Textauszug>
----------
Abmahnung

Die Abmahnung im

Arbeitsrecht

 

Eine Abmahnung spielt im Arbeitsrecht eine wichtige Rolle, wenn der Arbeitnehmer gegen arbeitsvertragliche Pflichten verstößt und geht regelmäßig einer ordentlichen verhaltensbedingten Kündigung voraus.

 

1. Was ist eine Abmahnung? Welche Funktionen hat die Abmahnung im Arbeitsrecht?

 

Zunächst dokumentiert der Arbeitgeber mit der Abmahnung das dem Arbeitnehmer vorgeworfene Verhalten (Dokumentationsfunktion).  

 

Die Abmahnung enthält den Hinweis, dass es sich um eine arbeitsvertragliche Pflichtverletzung handelt, die der Arbeitnehmer entweder durch ein aktives Tun oder durch ein Unterlassen einer Handlung begangen hat (Hinweisfunktion).

 

Dem Arbeitnehmer werden ebenfalls arbeitsrechtliche Sanktionen für den Wiederholungsfall angedroht (Warnfunktion).

 

Nur wenn alle drei Funktionen miteinander verbunden werden, handelt es sich um eine Abmahnung im arbeitsrechtlichen Sinne.

 

Nur dann, wenn die Abmahnung auch ordnungsgemäß erteilt wurde und der Arbeitnehmer erneut gleichartige Pflichten aus dem Arbeitsverhältnis verletzt, kann bei Vorliegen der übrigen Voraussetzungen eine verhaltensbedingte Kündigung ausgesprochen werden.

 

Die Wirksamkeit der Abmahnung sollte immer von einem Fachanwalt für Arbeitsrecht geprüft werden. Häufig weisen Abmahnungen erhebliche formalen Mängel auf, welche zur Unwirksamkeit führen. In diesen Fällen ist die Abmahnung aus der Personalakte zu entfernen.
----------
Auszug aus einer Datendatei:
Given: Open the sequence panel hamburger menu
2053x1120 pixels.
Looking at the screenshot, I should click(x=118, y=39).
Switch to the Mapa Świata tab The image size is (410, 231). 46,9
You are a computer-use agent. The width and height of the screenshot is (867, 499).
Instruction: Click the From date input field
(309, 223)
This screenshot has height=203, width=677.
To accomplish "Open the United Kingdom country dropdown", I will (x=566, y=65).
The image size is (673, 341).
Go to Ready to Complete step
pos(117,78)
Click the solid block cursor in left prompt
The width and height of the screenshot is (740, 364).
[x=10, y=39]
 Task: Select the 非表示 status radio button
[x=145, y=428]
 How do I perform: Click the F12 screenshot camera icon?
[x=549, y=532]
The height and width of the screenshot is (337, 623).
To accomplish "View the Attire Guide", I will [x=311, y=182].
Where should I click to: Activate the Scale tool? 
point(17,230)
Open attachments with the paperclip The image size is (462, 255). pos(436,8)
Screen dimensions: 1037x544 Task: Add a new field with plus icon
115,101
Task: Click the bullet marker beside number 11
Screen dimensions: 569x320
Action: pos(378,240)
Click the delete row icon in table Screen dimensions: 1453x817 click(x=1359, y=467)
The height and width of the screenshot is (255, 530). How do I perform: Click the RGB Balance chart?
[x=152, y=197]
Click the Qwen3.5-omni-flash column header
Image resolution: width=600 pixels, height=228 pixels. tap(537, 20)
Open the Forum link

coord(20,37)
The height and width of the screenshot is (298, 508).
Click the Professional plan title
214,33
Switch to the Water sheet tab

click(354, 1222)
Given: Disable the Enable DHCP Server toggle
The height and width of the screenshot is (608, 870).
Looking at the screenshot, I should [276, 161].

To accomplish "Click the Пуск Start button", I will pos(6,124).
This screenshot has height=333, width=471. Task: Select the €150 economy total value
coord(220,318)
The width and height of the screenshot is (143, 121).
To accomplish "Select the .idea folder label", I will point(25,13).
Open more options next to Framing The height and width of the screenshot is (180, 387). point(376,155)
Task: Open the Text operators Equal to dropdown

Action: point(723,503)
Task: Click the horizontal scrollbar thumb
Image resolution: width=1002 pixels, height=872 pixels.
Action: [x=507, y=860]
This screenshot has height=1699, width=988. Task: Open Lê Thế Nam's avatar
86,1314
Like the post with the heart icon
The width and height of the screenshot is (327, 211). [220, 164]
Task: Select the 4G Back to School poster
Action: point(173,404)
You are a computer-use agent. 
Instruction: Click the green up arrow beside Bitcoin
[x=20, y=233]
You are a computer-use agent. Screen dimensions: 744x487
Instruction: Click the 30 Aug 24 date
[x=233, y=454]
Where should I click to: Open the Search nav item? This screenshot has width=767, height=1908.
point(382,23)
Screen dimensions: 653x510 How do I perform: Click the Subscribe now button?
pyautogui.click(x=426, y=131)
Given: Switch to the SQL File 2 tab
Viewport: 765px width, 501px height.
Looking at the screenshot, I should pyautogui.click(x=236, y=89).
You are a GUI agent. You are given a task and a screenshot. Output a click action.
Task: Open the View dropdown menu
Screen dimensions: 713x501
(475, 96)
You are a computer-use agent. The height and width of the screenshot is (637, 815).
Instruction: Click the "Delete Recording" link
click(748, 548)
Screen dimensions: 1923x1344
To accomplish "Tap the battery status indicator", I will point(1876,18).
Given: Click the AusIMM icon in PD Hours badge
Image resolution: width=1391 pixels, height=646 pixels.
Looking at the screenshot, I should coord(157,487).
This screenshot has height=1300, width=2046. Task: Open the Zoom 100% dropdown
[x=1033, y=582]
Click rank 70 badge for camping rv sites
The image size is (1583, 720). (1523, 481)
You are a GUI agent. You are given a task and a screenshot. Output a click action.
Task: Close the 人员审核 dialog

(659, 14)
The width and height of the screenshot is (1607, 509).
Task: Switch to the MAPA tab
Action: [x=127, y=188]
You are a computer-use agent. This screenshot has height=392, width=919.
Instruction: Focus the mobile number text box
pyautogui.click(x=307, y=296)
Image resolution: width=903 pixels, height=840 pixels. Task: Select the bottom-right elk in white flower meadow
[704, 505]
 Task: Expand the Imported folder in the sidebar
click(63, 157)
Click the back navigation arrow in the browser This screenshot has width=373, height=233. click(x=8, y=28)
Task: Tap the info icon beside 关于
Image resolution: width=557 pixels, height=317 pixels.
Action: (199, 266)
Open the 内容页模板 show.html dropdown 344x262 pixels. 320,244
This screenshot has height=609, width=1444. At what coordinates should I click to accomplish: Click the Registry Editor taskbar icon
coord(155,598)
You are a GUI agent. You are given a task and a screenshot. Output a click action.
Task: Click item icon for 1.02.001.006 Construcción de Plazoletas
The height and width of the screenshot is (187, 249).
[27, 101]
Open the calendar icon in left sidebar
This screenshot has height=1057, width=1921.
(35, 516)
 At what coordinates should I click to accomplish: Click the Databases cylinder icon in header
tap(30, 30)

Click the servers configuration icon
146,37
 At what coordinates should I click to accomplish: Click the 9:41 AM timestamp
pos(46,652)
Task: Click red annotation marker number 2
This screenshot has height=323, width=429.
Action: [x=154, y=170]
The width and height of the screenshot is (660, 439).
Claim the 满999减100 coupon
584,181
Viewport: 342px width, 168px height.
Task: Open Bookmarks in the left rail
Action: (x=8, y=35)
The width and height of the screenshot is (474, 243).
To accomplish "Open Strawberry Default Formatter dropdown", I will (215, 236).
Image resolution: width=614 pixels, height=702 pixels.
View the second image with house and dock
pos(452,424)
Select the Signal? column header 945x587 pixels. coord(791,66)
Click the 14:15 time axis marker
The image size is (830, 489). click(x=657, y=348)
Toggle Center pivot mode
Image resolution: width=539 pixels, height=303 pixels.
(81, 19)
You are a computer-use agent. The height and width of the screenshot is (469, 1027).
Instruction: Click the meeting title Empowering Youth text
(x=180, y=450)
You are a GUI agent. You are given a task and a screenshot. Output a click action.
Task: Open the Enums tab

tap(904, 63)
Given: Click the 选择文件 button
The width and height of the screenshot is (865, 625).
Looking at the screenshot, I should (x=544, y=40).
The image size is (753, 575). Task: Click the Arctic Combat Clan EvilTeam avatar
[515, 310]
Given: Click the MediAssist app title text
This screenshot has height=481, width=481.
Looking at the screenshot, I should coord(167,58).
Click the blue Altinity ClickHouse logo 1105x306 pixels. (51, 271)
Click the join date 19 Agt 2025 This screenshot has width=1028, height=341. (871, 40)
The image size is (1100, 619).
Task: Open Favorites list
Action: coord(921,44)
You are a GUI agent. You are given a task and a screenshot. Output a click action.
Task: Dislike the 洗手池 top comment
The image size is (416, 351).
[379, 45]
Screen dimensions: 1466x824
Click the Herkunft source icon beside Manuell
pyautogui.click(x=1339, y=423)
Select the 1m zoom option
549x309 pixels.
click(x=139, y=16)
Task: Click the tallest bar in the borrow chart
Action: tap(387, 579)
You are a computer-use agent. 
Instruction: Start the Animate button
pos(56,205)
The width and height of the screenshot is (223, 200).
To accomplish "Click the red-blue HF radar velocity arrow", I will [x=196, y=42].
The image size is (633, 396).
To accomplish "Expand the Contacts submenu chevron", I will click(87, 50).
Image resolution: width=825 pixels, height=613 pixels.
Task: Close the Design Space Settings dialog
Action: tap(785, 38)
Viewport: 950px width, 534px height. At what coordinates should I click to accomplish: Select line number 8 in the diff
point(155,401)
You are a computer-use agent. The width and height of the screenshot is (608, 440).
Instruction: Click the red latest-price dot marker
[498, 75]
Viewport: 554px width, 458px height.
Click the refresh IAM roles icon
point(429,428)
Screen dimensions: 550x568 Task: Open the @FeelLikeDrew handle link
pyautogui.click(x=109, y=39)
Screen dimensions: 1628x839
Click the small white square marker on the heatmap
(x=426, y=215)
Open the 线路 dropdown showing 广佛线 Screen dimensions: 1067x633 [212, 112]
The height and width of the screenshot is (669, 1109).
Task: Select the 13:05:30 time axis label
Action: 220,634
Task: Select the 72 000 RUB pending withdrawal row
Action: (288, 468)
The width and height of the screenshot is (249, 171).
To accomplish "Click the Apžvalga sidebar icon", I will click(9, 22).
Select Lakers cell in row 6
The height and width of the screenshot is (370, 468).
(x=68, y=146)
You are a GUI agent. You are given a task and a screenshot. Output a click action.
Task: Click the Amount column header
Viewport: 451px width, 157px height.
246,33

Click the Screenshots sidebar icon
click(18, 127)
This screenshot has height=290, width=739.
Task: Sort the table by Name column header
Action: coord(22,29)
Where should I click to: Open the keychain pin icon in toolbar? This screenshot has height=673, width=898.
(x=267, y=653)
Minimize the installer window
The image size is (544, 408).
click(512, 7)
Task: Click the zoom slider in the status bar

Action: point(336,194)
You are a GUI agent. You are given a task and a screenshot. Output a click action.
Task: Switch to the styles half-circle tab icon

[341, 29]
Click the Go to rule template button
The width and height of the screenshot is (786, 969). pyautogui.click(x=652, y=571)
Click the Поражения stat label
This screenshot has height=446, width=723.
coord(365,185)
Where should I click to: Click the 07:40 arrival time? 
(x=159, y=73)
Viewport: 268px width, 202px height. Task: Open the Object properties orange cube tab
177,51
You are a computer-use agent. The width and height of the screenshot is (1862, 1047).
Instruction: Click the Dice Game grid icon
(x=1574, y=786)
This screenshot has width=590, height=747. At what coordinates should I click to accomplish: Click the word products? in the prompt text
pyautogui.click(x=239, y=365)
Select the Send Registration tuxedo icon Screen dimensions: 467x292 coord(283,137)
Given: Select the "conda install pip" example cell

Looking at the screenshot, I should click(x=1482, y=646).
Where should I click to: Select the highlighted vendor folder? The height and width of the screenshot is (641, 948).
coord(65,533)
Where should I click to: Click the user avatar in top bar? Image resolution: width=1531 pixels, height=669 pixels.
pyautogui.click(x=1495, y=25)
----------
Aufgaben>
[a] Schreiben Sie aus dem Text zur Abmahnung den Abschnitt von „Eine Abmahnung spielt“ bis „begangen hat (Hinweisfunktion).“ wortgetreu ab.
[b] Warum sollte laut dem Text zur Abmahnung ihre Wirksamkeit immer von einem Fachanwalt für Arbeitsrecht geprüft werden? Erklären Sie dies in ein bis drei Sätzen.

Lösungen>
[a]
Eine Abmahnung spielt im Arbeitsrecht eine wichtige Rolle, wenn der Arbeitnehmer gegen arbeitsvertragliche Pflichten verstößt und geht regelmäßig einer ordentlichen verhaltensbedingten Kündigung voraus.

 

1. Was ist eine Abmahnung? Welche Funktionen hat die Abmahnung im Arbeitsrecht?

 

Zunächst dokumentiert der Arbeitgeber mit der Abmahnung das dem Arbeitnehmer vorgeworfene Verhalten (Dokumentationsfunktion).  

 

Die Abmahnung enthält den Hinweis, dass es sich um eine arbeitsvertragliche Pflichtverletzung handelt, die der Arbeitnehmer entweder durch ein aktives Tun oder durch ein Unterlassen einer Handlung begangen hat (Hinweisfunktion).

[b] Abmahnungen weisen häufig erhebliche formale Mängel auf, die zu ihrer Unwirksamkeit führen. In solchen Fällen ist die Abmahnung aus der Personalakte zu entfernen.